- Your assignment:
Each line from the one with "Image resolution: width=516" to the final line of the data must be reproduced exactly, and no other line may appear.

- Data shown:
════════

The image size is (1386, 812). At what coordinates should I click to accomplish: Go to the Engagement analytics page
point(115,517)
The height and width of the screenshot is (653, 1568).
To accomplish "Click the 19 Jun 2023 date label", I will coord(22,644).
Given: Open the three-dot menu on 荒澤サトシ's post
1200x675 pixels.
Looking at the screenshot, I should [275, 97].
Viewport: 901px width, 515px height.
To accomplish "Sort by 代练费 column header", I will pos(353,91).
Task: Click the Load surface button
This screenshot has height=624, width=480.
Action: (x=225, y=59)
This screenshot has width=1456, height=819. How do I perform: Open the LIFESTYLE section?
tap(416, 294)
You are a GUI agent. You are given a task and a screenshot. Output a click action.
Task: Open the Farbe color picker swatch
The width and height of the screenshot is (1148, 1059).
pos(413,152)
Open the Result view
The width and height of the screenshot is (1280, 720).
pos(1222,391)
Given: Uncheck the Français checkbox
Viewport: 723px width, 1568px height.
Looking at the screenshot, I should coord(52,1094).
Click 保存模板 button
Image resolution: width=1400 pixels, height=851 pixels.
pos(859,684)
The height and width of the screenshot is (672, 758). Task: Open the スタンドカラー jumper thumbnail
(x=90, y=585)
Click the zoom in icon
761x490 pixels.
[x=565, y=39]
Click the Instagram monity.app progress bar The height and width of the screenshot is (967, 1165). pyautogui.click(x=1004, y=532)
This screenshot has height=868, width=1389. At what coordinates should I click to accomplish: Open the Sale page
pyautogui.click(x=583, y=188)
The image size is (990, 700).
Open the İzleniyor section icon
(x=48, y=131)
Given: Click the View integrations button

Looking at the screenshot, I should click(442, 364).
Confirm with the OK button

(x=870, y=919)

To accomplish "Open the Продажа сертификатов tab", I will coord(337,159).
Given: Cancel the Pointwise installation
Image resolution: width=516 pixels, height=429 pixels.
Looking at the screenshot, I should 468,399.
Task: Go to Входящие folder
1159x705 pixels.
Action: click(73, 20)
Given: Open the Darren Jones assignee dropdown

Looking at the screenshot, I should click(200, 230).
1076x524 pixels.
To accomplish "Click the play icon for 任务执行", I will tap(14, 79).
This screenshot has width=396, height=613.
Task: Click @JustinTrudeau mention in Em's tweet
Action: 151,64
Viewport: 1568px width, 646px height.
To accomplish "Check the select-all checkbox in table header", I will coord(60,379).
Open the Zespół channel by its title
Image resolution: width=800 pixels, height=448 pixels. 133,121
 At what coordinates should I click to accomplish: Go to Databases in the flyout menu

════════

- Response for this exercise:
Image resolution: width=516 pixels, height=429 pixels.
Looking at the screenshot, I should 468,399.
Task: Go to Входящие folder
1159x705 pixels.
Action: click(73, 20)
Given: Open the Darren Jones assignee dropdown

Looking at the screenshot, I should click(200, 230).
1076x524 pixels.
To accomplish "Click the play icon for 任务执行", I will tap(14, 79).
This screenshot has width=396, height=613.
Task: Click @JustinTrudeau mention in Em's tweet
Action: 151,64
Viewport: 1568px width, 646px height.
To accomplish "Check the select-all checkbox in table header", I will coord(60,379).
Open the Zespół channel by its title
Image resolution: width=800 pixels, height=448 pixels. 133,121
 At what coordinates should I click to accomplish: Go to Databases in the flyout menu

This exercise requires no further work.